Toplanan deliller ve hüküm kurmaya elverişli ve yeterli bilirkişi heyeti raporu ve alınan son hesap bilirkişisi raporu ışığında, davalılarca davacının tescilli … markası ile iltibas yaratacak şekilde … ibaresini kullanmasının davacı marka hakkına tecavüz oluşturduğu, vaki tecavüzün durdurulması ve önlenmesi, ürünlerden bu ibarenin çıkartılması, mümkün olmadığı takdirde ürünlere el konularak imhasına, mahkememizce genel olarak yoksun kalınan kazanç hesaplamasında İTO’dan gelen emsallere ilişkin de yıllık cironun %15’i oranının uygulanarak hesaplama yapılması nedeniyle bilirkişi tarafından yapılan hesaplamada %15 oranı uygun görülmüş ancak davacı tarafından talep olunan tazminatın 10.000 TL olması nedeniyle maddi tazminat olarak bu talep uygun görülmüştür.
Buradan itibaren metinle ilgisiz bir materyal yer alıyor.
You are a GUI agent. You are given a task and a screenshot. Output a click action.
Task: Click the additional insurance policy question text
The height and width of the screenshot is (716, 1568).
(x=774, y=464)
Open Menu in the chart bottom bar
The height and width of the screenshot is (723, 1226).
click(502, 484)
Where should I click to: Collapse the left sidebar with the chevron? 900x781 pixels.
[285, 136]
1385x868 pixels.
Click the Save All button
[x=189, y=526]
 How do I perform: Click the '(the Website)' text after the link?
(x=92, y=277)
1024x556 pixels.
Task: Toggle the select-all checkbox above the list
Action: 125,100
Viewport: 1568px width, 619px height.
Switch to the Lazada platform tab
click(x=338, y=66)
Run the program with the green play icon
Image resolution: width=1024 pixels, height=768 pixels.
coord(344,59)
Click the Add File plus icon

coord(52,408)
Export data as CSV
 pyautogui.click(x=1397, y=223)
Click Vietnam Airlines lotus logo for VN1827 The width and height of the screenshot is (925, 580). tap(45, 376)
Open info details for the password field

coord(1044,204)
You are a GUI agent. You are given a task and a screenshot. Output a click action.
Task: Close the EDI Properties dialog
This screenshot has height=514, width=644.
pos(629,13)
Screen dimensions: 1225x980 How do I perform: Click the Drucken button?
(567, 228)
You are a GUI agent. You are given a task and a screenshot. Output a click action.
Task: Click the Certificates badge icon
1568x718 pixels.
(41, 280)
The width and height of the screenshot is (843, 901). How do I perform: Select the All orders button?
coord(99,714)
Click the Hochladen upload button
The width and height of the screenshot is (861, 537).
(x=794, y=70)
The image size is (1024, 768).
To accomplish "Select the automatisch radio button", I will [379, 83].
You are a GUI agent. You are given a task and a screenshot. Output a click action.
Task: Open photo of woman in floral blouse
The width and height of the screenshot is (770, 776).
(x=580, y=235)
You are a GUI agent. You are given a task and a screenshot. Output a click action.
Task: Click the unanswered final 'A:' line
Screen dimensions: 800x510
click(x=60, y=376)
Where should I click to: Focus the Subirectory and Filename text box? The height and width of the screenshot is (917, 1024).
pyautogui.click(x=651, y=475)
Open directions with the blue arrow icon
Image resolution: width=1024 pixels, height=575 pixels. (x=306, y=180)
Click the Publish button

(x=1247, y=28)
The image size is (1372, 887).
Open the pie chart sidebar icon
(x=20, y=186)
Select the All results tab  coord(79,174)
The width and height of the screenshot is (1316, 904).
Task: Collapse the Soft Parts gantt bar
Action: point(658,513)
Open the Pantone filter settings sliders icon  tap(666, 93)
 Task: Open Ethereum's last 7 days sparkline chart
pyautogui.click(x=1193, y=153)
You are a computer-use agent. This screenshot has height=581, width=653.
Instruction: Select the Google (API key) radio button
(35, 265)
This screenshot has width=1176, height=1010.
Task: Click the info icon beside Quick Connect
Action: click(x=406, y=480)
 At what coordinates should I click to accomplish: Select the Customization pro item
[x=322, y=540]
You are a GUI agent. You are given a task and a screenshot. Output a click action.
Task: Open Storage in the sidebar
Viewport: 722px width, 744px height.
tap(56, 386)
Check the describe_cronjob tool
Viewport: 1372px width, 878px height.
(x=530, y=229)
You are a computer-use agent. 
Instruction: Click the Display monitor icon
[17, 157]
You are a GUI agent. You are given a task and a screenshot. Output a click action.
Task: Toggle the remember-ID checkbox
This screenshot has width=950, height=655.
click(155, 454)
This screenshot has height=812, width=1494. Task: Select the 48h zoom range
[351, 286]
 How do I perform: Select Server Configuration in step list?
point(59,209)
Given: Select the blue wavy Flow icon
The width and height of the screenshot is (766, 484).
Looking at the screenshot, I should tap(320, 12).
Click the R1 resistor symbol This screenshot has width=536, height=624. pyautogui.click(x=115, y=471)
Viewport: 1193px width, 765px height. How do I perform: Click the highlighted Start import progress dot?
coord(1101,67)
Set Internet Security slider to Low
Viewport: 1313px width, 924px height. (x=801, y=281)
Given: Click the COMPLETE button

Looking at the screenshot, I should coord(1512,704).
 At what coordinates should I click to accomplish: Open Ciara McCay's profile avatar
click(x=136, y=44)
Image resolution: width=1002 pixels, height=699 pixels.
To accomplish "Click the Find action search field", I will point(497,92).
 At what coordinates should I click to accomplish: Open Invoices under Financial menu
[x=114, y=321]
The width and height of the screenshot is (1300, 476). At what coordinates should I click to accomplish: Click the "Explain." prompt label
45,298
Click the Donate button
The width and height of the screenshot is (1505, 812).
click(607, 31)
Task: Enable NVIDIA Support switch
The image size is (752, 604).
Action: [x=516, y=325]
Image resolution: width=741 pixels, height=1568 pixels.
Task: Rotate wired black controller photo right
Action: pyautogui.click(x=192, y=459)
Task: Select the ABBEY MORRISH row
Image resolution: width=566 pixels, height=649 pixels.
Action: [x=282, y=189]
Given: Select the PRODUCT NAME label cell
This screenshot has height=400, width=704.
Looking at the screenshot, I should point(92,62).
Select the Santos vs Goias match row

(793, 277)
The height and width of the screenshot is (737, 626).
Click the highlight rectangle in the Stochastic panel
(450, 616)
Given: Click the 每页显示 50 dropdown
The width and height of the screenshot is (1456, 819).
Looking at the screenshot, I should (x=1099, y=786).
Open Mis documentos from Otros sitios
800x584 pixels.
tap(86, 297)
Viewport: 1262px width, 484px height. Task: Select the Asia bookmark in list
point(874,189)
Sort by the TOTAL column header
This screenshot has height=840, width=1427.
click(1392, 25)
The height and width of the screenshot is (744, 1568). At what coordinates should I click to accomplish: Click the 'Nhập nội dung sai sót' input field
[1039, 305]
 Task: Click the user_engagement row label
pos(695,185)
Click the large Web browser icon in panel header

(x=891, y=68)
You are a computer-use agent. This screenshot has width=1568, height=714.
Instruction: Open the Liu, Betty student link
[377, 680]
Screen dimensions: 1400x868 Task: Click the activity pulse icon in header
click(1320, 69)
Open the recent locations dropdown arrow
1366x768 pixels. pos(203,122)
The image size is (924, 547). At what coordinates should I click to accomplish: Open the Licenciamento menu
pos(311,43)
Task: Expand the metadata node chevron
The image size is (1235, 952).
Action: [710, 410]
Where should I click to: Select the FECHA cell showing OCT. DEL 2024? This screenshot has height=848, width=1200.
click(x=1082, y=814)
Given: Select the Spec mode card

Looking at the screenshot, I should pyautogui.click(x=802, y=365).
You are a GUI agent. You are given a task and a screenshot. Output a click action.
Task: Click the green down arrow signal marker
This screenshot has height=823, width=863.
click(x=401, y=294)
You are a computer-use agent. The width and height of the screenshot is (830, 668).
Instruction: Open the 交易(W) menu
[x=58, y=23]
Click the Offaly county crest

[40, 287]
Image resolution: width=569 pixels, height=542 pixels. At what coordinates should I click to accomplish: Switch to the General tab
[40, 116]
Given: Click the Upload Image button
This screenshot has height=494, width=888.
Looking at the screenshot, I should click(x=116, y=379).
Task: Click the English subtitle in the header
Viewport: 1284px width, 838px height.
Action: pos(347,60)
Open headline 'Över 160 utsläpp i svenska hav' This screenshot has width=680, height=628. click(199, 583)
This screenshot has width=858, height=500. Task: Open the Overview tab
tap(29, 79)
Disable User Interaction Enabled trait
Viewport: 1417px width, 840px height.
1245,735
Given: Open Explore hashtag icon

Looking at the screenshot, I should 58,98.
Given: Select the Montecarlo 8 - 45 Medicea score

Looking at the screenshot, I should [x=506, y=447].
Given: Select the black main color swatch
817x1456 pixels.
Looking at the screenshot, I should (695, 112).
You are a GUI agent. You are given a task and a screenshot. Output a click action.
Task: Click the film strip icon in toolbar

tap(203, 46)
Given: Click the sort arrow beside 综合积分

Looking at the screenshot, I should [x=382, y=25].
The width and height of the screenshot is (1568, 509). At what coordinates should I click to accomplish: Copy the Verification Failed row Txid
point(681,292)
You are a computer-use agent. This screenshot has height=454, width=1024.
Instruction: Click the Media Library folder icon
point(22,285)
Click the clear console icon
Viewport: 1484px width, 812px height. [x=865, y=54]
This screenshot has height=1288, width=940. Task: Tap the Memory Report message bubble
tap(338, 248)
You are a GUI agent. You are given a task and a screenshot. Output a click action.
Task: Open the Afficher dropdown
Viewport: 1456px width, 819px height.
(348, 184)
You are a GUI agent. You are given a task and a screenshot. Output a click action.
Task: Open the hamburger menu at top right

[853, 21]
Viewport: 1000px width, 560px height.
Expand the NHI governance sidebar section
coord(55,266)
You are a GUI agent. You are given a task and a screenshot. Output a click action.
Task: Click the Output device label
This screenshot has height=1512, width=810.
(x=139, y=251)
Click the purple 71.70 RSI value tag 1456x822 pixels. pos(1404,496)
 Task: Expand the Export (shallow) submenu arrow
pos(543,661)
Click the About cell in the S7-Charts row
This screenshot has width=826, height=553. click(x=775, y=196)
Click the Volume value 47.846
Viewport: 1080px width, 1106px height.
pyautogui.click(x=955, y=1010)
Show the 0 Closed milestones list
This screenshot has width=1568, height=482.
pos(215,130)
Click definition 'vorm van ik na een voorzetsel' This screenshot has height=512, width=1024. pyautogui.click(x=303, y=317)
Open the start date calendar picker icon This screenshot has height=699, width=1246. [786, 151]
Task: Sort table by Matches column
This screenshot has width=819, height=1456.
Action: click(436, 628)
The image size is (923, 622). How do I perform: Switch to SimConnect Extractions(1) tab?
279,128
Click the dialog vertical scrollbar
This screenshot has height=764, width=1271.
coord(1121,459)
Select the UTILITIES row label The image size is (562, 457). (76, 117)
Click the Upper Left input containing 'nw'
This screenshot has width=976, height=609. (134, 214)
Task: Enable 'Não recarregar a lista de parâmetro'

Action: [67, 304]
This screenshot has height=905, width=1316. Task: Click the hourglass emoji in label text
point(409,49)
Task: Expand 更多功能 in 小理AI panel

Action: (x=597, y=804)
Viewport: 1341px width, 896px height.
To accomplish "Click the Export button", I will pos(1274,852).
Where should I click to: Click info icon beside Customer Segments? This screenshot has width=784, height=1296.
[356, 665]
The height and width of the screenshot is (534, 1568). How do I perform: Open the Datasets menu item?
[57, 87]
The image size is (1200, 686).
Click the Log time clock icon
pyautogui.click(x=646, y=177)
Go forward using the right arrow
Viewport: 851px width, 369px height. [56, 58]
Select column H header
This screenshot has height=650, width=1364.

Somut olayın özelliği, davacı markası, süresi, ticari boyutları, markasının itibarı gözönüne alınarak marka hakkının zarar görmesi nedeniyle meydana gelen manevi zararına ilişkin de takdiren talep olunan 5.000 TL manevi tazminata hükmolunması uygun görülmüş ve aşağıdaki hüküm kurulmuştur.
HÜKÜM:Yukarıda gerekçesi açıklandığı üzere,
1-Davacı … Sanayi AŞ tarafından davalı …-… ortaklığı ve … aleyhine açılan davanın kabulü ile davacının Mendo’s markasının davalılar tarafından … olarak iltibas yaratacak şekilde kullanımı nedeniyle davacı yanın marka hakkına tecavüzün durdurulması ve önlenmesine,
2-Tecavüze konu … ibareli ürünlerden bu ibarenin çıkartılmasına, mümkün değilse ürünlere el konularak imhasına,
3-Davacı yanın üretim araçlarına yönelik talebinin reddine,
4-Yoksun kalınan kazanca ilişkin olarak taleple bağlı olarak 10.000,00 TL (onbin TL) maddi tazminatın ve 5.000,00 TL (beşbin TL) manevi tazminatın davalılardan müteselsilen alınarak davacıya verilmesine,
5-Masrafı davalıdan alınmak üzere kesinleşen hüküm özetinin yurt içinde yayın yapan tirajı en yüksek üç gazeteden birinde bir kez ilanına
6-Karar tarihinde yürürlükte bulunan Harçlar Tarifesi uyarınca hesap olunan 1.024,65 TL karar harcından peşin yatırılan 256,17 TL’nin mahsubu ile kalan 768,48 TL bakiye karar harcının davalılardan tahsiline,
3-a)Karar tarihinde yürürlükte bulunan Avukatlık Asgari Ücret Tarifesi uyarınca davacı vekili yararına tecavüz talebine ilişkin hesap olunan 3.145,00 TL vekalet ücretinin davalılardan alınarak kendisini vekille temsil ettiren davacıya verilmesine,
b)Karar tarihinde yürürlükte bulunan Avukatlık Asgari Ücret Tarifesi uyarınca davacı vekili yararına maddi tazminat talebine ilişkin hesap olunan 3.145,00 TL vekalet ücretinin davalılardan alınarak kendisini vekille temsil ettiren davacıya verilmesine,
c)Karar tarihinde yürürlükte bulunan Avukatlık Asgari Ücret Tarifesi uyarınca davacı vekili yararına manevi talebine ilişkin hesap olunan 3.145,00 TL vekalet ücretinin davalılardan alınarak kendisini vekille temsil ettiren davacıya verilmesine,
4-Davacı tarafından yapılan: 3.200,00 TL bilirkişi ücreti, 322,00 TL posta gideri olmak üzere toplam 3.522,00 TL ve 285,37 TL harç (peşin+başvuru) olmak üzere toplam 3.807,37 TL yargılama giderinin davalılardan alınarak davacıya verilmesine,
5-Yatırılan gider avanslarından kullanılmayan kısmının talep halinde ve karar kesinleştiğinde yatıran tarafa iadesine,
Dair verilen karar, hazır bulunan davacı vekilinin ve Davalı …’nin yüzüne karşı diğer davalının yokluğunda tebliğden itibaren 2 haftalık süre içerisinde İstinaf kanun yolu açık olmak üzere açıkça okundu, usülen anlatıldı. 08/05/2018

Katip …
¸

Hakim …
¸

Bu belge 5070 sayılı Elektronik İmza Kanunu kapsamında E-İmza ile imzalanmıştır.